**TASK INPUTS**

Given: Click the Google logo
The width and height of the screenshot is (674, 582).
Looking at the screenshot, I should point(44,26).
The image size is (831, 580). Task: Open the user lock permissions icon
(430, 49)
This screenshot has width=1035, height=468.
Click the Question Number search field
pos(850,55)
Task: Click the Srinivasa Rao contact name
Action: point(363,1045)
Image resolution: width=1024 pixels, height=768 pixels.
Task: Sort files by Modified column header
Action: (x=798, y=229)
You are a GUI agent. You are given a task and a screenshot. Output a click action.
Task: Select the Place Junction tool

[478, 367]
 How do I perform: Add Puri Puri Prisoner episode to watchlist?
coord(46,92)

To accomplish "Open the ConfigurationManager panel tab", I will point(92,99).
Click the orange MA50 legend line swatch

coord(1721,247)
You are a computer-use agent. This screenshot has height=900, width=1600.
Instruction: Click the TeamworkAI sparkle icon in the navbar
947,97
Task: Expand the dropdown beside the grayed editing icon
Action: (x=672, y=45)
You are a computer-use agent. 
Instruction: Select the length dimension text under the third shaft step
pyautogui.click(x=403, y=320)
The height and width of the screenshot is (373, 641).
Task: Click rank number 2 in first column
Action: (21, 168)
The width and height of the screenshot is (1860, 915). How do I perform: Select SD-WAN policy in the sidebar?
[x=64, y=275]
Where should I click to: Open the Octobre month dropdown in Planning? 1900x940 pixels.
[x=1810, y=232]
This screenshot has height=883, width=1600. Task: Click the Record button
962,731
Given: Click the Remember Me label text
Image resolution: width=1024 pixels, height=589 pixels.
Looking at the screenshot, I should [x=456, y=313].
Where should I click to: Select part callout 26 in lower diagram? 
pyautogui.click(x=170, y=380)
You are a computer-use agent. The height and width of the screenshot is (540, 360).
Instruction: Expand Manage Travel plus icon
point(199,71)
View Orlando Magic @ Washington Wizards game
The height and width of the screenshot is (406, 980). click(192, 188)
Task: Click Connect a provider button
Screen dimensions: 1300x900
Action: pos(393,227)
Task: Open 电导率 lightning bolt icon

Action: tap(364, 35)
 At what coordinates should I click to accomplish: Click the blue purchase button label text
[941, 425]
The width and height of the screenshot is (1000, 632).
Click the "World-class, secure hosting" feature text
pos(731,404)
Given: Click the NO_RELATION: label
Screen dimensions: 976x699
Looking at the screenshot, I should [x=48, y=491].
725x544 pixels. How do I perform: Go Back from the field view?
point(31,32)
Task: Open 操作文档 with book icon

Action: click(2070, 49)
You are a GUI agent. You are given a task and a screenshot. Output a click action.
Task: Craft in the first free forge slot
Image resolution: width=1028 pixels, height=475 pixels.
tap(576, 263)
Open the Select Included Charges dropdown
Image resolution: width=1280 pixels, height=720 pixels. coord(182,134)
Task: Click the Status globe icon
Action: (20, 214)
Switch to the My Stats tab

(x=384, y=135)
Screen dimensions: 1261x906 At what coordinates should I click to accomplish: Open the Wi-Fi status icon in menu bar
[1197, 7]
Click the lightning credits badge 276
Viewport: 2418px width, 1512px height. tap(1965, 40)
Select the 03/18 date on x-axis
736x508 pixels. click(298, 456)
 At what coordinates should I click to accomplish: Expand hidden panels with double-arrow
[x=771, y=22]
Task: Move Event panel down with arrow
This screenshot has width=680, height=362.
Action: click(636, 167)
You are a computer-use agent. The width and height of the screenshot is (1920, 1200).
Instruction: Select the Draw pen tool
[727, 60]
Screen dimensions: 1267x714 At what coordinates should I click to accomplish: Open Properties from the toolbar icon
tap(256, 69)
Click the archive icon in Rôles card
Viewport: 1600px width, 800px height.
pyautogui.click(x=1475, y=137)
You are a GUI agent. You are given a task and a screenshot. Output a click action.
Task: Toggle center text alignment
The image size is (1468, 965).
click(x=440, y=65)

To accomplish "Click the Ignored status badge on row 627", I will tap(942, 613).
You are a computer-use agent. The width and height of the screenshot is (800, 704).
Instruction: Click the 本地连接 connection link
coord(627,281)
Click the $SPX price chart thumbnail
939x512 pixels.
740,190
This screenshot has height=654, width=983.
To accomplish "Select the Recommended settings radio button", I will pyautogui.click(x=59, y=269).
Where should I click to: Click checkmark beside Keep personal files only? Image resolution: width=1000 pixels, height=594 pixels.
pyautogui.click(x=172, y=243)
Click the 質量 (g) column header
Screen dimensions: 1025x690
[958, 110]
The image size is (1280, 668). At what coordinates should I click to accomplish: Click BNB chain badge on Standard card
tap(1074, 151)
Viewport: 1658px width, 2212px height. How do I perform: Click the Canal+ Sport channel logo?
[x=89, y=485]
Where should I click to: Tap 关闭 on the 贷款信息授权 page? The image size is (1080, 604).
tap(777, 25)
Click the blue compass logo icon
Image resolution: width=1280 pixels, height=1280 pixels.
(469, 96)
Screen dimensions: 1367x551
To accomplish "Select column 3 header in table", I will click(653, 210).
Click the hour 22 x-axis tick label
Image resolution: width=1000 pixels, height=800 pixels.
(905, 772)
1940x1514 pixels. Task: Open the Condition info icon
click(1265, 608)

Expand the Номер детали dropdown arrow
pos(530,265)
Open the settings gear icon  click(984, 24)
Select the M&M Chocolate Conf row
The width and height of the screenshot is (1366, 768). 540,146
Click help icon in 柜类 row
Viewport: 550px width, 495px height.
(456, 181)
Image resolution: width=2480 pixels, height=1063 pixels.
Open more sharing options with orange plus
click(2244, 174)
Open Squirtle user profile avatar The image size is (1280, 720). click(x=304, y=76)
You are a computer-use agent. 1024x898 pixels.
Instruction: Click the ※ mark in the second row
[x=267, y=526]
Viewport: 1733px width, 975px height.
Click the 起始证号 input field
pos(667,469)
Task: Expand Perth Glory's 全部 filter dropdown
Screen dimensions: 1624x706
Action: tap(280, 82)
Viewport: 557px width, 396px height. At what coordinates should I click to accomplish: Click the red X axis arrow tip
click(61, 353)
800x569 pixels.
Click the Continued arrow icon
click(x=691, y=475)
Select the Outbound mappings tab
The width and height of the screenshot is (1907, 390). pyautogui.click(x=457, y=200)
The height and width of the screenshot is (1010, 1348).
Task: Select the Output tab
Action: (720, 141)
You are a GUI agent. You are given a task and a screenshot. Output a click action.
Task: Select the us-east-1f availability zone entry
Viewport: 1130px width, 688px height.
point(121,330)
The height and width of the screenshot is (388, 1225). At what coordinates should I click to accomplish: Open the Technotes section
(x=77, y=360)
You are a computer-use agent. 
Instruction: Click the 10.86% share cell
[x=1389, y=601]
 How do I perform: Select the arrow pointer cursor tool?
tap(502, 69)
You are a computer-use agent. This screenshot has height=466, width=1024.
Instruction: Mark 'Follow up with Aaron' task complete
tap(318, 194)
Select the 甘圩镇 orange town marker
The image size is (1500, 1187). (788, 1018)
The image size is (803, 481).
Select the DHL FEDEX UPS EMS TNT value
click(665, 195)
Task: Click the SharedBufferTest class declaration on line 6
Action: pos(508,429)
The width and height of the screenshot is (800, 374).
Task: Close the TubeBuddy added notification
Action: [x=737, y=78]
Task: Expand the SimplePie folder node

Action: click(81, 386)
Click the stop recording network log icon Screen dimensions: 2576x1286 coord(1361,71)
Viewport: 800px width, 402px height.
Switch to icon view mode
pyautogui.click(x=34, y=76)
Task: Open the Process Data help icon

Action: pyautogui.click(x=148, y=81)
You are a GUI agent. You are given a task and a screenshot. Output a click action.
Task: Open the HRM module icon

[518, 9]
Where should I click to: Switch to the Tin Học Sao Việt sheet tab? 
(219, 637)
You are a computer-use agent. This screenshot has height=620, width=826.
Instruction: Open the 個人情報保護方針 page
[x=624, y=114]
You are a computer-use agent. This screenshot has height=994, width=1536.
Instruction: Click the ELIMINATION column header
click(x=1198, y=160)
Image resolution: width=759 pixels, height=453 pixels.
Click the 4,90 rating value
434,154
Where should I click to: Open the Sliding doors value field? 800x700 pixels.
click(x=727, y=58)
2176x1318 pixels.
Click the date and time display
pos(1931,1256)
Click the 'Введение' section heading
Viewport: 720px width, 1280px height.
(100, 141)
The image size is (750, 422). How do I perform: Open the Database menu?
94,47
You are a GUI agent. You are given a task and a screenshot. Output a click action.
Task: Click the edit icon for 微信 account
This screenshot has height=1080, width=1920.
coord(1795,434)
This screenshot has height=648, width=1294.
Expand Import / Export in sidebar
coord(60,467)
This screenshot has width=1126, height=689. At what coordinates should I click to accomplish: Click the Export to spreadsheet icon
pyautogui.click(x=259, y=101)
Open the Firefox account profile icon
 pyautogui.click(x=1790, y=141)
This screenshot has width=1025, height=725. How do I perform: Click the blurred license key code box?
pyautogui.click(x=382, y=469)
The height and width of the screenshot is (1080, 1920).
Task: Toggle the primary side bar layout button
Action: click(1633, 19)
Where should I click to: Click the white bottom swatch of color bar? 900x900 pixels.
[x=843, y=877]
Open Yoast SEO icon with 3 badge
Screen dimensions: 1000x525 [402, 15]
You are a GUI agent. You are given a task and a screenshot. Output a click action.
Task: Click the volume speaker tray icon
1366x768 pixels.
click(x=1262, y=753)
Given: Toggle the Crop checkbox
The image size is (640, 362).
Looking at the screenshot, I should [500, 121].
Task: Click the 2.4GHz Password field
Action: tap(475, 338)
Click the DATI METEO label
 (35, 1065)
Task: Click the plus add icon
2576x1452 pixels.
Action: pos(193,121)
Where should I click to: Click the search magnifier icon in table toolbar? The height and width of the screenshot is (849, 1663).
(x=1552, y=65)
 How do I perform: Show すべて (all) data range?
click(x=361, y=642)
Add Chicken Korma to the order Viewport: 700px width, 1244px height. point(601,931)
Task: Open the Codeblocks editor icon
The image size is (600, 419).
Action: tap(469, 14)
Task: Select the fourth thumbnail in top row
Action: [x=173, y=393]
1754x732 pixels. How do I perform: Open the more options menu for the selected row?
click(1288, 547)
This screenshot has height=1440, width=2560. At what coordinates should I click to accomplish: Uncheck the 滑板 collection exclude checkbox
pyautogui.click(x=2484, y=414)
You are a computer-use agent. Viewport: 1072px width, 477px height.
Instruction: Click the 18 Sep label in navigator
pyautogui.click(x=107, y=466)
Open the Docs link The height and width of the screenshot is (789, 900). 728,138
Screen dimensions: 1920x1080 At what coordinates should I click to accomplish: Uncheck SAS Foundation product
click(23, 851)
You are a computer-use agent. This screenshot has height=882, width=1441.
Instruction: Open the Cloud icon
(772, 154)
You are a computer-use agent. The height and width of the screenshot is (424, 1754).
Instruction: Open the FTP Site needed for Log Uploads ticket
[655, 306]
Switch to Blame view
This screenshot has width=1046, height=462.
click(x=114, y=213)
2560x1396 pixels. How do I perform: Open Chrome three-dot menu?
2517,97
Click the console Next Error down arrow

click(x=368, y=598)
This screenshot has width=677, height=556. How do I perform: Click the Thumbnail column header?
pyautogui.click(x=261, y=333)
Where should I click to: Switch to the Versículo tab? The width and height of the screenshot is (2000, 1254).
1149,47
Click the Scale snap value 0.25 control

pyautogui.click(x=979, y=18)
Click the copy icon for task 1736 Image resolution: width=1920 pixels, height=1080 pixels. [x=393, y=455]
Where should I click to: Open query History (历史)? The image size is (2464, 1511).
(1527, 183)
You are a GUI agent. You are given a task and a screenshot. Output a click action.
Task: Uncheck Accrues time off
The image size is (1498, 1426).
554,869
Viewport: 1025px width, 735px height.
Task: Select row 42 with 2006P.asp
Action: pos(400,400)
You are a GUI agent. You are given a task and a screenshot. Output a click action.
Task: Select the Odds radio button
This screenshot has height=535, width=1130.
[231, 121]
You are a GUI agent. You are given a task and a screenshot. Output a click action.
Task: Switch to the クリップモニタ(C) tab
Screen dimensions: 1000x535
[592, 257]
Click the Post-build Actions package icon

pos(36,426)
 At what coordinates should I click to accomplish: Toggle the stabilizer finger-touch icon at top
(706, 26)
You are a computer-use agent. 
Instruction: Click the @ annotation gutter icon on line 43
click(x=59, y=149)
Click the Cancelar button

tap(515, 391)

**WHAT TO DO**
Starting with the line that contains "You are a computer-use agent. Viewport: 1072px" and continuing through the line that contains "(1527, 183)", lay out the rows above as a JSON list of strings, one string per line, leaving out blank lines.

**WRITTEN ANSWER**
[
  "You are a computer-use agent. Viewport: 1072px width, 477px height.",
  "Instruction: Click the 18 Sep label in navigator",
  "pyautogui.click(x=107, y=466)",
  "Open the Docs link The height and width of the screenshot is (789, 900). 728,138",
  "Screen dimensions: 1920x1080 At what coordinates should I click to accomplish: Uncheck SAS Foundation product",
  "click(23, 851)",
  "You are a computer-use agent. This screenshot has height=882, width=1441.",
  "Instruction: Open the Cloud icon",
  "(772, 154)",
  "You are a computer-use agent. The height and width of the screenshot is (424, 1754).",
  "Instruction: Open the FTP Site needed for Log Uploads ticket",
  "[655, 306]",
  "Switch to Blame view",
  "This screenshot has width=1046, height=462.",
  "click(x=114, y=213)",
  "2560x1396 pixels. How do I perform: Open Chrome three-dot menu?",
  "2517,97",
  "Click the console Next Error down arrow",
  "click(x=368, y=598)",
  "This screenshot has width=677, height=556. How do I perform: Click the Thumbnail column header?",
  "pyautogui.click(x=261, y=333)",
  "Where should I click to: Switch to the Versículo tab? The width and height of the screenshot is (2000, 1254).",
  "1149,47",
  "Click the Scale snap value 0.25 control",
  "pyautogui.click(x=979, y=18)",
  "Click the copy icon for task 1736 Image resolution: width=1920 pixels, height=1080 pixels. [x=393, y=455]",
  "Where should I click to: Open query History (历史)? The image size is (2464, 1511).",
  "(1527, 183)"
]